Rating: R (brief drug use, sexual content, and language)
Length: 96 minutes
Release Date: December 14, 2012
Directed by: Michael Mohan
Genre: Comedy/Romance

"Save the Date" is a film that wants to be more than a typical romantic comedy, but writer and director Michael Mohan doesn't seem to know what type of story he wants to tell. Bolstered by good performances from Lizzy Caplan and Alison Brie, the film overcomes this flaw with some worthwhile and relatable moments that will delight twenty-something fans of indie dramas.

Lizzy Caplan plays Sarah, an aspiring graphic artist who helps manage a Los Angeles bookstore. She drifts into a live-in relationship with a promising indie musician, but she promptly leaves him once he publicly proposes to her after his band's concert. She then enters into a rebound relationship with a man who has frequented her bookstore and has a crush on her. Sarah's own romantic upheaval is contrasted with her sister's more stable relationship. Beth is engaged and appears to be happy, but she's also oblivious to the worries of her fiancé as the wedding date draws near.

Caplan played a similar character in 2012's "Bachelorette," and she has a proficiency for this type of role. Unfortunately, "Save the Date" is the type of film in which all of the characters tell the audience why Sarah is loved rather than focusing on her actions, which doesn't give Caplan many opportunities to showcase her talent. Caplan and costar Alison Brie, who plays Caplan's sister Beth, have an easy chemistry that shines onscreen. The audience can easily believe that these two are sisters.

::::::::::

• **REQUIRED TASK 1**
Will you print the entries from the line with "This screenshot has height=293, width=487." up to and including the line with "pyautogui.click(x=834, y=206)"?
The film review and the entries have no connection to each other.

::::::::::

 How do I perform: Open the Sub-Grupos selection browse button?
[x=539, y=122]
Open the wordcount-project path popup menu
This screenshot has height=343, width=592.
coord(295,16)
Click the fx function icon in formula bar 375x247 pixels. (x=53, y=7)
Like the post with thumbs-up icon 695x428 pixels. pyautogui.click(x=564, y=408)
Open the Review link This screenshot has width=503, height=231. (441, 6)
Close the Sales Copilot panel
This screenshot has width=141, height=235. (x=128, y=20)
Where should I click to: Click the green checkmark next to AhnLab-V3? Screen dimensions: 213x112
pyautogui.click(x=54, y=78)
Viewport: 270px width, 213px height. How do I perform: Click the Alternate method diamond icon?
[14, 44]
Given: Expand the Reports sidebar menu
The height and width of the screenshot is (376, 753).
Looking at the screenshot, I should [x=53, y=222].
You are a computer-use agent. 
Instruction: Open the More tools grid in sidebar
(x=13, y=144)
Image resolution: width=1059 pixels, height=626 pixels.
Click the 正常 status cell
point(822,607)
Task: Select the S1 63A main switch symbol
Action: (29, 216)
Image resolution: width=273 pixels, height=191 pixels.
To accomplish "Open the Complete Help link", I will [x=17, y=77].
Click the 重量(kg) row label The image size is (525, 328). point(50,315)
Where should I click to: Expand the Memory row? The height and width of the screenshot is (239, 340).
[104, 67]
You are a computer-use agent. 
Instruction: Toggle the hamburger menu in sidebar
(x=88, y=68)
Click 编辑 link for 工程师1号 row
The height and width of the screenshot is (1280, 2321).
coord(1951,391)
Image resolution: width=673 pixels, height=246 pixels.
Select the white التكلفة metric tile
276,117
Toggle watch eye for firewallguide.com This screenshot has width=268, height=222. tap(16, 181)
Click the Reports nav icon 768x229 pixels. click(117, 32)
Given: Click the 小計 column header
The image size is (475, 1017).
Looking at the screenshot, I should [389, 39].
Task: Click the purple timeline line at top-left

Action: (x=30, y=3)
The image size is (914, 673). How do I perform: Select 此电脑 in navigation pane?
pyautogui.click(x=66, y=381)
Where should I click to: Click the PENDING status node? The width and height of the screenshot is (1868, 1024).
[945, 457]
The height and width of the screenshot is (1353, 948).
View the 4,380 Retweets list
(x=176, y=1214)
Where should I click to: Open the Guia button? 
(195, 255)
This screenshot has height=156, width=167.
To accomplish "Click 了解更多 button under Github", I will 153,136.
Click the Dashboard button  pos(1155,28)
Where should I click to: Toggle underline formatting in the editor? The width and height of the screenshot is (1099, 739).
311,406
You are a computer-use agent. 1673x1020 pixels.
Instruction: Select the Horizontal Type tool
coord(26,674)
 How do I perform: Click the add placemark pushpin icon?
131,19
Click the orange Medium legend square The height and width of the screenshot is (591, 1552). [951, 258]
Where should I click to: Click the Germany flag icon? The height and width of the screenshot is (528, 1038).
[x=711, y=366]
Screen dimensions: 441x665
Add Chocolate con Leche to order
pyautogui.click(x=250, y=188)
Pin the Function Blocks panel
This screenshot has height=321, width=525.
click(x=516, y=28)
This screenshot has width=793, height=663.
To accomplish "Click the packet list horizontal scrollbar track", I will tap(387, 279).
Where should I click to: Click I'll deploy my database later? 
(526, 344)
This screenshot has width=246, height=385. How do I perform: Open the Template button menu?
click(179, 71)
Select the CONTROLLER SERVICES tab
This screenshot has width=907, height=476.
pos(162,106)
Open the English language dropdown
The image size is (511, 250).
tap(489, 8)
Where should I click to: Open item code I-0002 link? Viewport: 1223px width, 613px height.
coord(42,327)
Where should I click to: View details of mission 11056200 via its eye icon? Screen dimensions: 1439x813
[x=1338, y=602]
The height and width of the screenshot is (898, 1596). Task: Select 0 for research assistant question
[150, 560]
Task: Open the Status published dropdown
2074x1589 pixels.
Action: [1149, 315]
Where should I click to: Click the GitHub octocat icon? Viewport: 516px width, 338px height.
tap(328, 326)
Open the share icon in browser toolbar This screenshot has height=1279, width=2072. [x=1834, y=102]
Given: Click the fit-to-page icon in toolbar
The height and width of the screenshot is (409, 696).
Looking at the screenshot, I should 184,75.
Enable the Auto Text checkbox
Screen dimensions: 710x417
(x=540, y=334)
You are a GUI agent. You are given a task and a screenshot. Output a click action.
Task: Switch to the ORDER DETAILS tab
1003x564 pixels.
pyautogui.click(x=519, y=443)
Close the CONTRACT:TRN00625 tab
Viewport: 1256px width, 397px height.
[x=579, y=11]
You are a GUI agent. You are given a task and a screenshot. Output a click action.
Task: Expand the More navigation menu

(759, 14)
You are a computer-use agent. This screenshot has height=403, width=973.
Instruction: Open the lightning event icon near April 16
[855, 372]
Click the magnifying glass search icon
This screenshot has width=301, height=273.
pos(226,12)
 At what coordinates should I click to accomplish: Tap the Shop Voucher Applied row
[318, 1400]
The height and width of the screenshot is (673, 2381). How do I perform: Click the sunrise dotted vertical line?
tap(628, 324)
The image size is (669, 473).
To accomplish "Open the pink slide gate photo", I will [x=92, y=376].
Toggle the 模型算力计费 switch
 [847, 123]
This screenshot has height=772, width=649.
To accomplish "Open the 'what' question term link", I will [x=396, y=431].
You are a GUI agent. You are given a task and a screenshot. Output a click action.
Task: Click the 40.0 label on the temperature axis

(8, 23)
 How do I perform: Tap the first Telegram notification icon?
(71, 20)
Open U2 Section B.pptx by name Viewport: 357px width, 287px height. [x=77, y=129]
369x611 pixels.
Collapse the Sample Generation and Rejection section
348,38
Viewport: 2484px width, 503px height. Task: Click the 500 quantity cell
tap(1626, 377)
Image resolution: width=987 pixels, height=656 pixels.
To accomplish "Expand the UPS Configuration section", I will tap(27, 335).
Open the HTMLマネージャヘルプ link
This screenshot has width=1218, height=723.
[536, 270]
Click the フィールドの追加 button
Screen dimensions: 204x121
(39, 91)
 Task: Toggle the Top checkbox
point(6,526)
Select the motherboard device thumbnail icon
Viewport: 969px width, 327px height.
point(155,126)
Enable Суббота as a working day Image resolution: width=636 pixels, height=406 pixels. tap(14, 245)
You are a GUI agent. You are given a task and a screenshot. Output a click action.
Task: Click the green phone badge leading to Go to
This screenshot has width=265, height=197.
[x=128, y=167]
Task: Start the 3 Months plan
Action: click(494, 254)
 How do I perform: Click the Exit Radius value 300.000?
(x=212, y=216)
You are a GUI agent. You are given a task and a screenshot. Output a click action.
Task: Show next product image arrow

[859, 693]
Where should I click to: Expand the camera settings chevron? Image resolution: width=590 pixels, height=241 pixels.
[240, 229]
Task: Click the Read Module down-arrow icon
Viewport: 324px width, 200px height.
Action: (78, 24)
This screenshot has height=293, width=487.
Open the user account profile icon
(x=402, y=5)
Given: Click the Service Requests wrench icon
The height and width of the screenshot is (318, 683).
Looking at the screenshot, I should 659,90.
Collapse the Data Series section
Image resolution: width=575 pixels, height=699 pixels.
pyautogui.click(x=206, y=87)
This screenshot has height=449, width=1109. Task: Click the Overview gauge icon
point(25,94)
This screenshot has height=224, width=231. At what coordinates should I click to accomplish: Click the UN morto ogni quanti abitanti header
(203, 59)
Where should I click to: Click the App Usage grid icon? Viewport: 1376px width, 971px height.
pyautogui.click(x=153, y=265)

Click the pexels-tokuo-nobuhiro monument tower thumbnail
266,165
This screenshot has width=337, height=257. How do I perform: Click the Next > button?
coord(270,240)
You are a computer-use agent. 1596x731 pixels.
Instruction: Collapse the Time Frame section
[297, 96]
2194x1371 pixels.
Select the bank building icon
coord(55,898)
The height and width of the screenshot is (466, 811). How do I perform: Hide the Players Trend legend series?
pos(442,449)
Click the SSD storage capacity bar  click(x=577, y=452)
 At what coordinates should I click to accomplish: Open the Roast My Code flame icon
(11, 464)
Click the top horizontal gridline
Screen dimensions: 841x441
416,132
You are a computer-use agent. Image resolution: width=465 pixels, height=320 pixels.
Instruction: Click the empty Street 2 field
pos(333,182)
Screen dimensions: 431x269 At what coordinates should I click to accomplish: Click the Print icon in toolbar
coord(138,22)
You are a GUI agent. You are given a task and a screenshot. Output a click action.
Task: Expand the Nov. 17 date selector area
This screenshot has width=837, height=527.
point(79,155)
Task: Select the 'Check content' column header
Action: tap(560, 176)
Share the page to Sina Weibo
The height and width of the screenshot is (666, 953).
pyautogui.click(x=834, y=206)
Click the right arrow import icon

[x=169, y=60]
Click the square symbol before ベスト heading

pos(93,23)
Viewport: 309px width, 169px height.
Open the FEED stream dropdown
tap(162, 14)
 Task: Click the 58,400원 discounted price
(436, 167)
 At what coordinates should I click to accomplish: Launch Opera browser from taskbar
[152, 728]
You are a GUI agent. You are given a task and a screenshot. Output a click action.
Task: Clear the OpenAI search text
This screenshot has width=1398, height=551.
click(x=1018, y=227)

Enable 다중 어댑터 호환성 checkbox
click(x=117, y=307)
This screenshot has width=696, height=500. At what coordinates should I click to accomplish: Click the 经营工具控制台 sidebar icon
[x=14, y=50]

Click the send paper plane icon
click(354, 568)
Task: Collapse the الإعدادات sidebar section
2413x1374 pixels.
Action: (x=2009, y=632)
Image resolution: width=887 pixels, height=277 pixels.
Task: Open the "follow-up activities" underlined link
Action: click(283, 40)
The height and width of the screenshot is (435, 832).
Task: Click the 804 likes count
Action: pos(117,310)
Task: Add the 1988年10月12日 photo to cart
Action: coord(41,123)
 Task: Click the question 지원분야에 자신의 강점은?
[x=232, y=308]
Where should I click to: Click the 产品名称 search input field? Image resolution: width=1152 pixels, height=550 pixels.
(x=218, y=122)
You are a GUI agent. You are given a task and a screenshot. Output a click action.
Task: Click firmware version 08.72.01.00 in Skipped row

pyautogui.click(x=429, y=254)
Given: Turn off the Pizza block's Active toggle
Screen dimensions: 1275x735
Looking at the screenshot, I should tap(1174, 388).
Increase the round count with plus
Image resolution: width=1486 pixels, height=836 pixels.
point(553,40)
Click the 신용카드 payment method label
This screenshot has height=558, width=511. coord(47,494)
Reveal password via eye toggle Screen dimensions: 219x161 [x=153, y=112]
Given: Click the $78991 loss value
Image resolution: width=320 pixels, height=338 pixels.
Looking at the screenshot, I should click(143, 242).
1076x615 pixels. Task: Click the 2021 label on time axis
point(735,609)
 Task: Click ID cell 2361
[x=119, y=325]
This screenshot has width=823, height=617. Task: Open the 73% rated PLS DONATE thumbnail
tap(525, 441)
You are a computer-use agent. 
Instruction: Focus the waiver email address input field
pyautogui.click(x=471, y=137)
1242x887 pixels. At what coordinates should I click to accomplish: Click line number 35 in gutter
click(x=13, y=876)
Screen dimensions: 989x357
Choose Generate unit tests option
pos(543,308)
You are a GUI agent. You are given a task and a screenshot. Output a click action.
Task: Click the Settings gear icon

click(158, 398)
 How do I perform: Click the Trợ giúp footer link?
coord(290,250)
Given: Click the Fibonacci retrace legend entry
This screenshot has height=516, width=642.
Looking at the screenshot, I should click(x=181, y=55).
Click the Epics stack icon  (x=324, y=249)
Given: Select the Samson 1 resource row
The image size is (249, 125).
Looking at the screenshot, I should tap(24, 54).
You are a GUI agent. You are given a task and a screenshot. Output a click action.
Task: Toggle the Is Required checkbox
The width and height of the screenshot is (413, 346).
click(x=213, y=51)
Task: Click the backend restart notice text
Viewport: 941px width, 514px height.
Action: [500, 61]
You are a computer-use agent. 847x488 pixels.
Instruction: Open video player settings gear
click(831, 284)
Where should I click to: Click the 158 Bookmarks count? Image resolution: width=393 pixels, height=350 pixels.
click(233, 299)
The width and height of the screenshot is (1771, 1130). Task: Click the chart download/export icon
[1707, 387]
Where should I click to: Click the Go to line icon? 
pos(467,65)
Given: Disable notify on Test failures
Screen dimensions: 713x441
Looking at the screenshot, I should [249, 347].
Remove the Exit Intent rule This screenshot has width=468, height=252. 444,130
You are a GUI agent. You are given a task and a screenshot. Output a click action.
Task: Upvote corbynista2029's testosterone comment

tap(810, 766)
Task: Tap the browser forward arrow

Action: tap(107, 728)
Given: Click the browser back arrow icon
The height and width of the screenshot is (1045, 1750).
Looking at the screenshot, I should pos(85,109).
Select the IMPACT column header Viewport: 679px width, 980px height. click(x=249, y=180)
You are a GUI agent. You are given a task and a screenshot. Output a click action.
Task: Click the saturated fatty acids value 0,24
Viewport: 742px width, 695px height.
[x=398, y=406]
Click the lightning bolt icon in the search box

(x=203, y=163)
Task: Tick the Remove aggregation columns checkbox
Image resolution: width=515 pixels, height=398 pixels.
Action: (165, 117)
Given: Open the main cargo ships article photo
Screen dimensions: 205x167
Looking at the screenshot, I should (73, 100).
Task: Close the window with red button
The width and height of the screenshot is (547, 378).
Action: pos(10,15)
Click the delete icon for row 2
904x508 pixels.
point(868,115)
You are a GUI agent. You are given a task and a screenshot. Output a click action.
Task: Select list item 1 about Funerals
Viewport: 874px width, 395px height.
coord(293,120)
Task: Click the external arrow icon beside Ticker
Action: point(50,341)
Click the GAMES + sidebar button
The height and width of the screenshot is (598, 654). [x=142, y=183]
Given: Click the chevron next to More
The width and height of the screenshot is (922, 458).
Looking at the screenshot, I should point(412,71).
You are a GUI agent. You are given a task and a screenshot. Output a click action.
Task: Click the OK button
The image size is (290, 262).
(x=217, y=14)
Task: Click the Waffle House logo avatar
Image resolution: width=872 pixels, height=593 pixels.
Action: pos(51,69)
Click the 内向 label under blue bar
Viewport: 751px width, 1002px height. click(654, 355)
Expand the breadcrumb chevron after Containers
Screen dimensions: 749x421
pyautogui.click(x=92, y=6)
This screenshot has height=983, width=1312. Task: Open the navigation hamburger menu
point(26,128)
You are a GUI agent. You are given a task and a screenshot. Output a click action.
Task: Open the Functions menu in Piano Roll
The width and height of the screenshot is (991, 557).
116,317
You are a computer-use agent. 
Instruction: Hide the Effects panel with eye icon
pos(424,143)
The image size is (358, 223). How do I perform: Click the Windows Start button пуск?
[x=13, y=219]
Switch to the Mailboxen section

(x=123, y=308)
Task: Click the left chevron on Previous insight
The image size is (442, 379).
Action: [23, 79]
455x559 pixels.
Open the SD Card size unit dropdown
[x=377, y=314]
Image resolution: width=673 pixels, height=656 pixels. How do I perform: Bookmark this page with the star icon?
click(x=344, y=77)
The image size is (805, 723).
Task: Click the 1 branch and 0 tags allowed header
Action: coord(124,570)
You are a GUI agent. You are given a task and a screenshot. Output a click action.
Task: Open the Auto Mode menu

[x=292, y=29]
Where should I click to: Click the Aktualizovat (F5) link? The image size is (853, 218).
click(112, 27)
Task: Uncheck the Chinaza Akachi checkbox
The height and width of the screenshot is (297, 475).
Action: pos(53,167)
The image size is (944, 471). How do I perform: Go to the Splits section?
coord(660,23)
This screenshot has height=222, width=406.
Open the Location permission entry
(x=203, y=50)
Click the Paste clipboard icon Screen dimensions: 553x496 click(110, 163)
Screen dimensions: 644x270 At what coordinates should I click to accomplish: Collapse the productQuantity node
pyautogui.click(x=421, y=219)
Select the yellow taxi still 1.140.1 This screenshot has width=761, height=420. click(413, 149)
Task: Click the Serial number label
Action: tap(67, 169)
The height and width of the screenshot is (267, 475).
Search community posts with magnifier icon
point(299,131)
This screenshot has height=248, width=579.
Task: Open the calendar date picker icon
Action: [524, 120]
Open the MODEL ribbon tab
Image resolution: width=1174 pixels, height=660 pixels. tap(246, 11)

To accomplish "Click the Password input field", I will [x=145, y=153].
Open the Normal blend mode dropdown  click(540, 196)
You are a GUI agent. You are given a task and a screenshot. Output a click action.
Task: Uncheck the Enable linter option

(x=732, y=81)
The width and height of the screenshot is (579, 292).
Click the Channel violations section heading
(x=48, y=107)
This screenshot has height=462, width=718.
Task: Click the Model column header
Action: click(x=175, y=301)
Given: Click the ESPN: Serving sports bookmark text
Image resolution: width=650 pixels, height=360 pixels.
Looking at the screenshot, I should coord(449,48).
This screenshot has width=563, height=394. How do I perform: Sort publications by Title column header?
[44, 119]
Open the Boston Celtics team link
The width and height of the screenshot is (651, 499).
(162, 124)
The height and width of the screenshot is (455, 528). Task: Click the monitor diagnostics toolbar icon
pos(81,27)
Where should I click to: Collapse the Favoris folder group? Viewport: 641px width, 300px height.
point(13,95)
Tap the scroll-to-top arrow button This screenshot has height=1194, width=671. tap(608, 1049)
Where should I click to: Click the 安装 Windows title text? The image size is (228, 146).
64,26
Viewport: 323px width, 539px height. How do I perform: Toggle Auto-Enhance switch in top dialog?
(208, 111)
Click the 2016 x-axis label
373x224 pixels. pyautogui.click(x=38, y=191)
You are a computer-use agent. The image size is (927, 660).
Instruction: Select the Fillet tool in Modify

::::::::::

• **REQUIRED TASK 2**
Can you proceed with the "Save the Date" film review from the point where it stops?

• **OUTPUT 1**
This screenshot has height=293, width=487.
Open the user account profile icon
(x=402, y=5)
Given: Click the Service Requests wrench icon
The height and width of the screenshot is (318, 683).
Looking at the screenshot, I should 659,90.
Collapse the Data Series section
Image resolution: width=575 pixels, height=699 pixels.
pyautogui.click(x=206, y=87)
This screenshot has height=449, width=1109. Task: Click the Overview gauge icon
point(25,94)
This screenshot has height=224, width=231. At what coordinates should I click to accomplish: Click the UN morto ogni quanti abitanti header
(203, 59)
Where should I click to: Click the App Usage grid icon? Viewport: 1376px width, 971px height.
pyautogui.click(x=153, y=265)

Click the pexels-tokuo-nobuhiro monument tower thumbnail
266,165
This screenshot has width=337, height=257. How do I perform: Click the Next > button?
coord(270,240)
You are a computer-use agent. 1596x731 pixels.
Instruction: Collapse the Time Frame section
[297, 96]
2194x1371 pixels.
Select the bank building icon
coord(55,898)
The height and width of the screenshot is (466, 811). How do I perform: Hide the Players Trend legend series?
pos(442,449)
Click the SSD storage capacity bar  click(x=577, y=452)
 At what coordinates should I click to accomplish: Open the Roast My Code flame icon
(11, 464)
Click the top horizontal gridline
Screen dimensions: 841x441
416,132
You are a computer-use agent. Image resolution: width=465 pixels, height=320 pixels.
Instruction: Click the empty Street 2 field
pos(333,182)
Screen dimensions: 431x269 At what coordinates should I click to accomplish: Click the Print icon in toolbar
coord(138,22)
You are a GUI agent. You are given a task and a screenshot. Output a click action.
Task: Expand the Nov. 17 date selector area
This screenshot has width=837, height=527.
point(79,155)
Task: Select the 'Check content' column header
Action: tap(560, 176)
Share the page to Sina Weibo
The height and width of the screenshot is (666, 953).
pyautogui.click(x=834, y=206)

• **OUTPUT 2**
While the film focuses on the two women, the three main male characters each play pivotal roles in the plot. Sarah's rebuffed suitor Kevin, played by Geoffrey Arend, seems painfully clueless about the girl he wants to marry. However, Arend's facial expressions encourage viewers to feel bad for him, even when they disagree with his actions. Although Sarah's rebound boyfriend, played by Mark Webber, has fewer scenes to establish his character, he appears to be a nice guy. There is a good scene where both men attend Sarah's art opening and see how they are depicted in her cartoons. Beth's fiancé, played by Martin Starr, gives an excellent performance in a scene in which he confronts Beth about her treatment of Sarah.

Michael Mohan teamed with graphic novelist Jeffrey Brown and Egan Reich to write the script for this film. He has a talent for writing compelling vignettes of indie archetypes. In one interesting scene, Sarah reflects that her disliked dead-end job provides her more happiness than the careers of many of her more professionally-inclined contemporaries. Unfortunately, the film backtracks from this point to give Sarah her first solo show as an artist.

The best scene in the film occurs when Kevin comes onto Sarah after their breakup. It's clear by this point in the film that Sarah is someone who is hesitant to hurt the feelings of others. However, the young woman realizes she is not willing to sacrifice the mental clarity she's gained since leaving Kevin, so she walks away from him. This scene is one of the best moments of character growth in the film. It also gives the audience a better understanding of Sarah's initial reaction to Kevin's proposal.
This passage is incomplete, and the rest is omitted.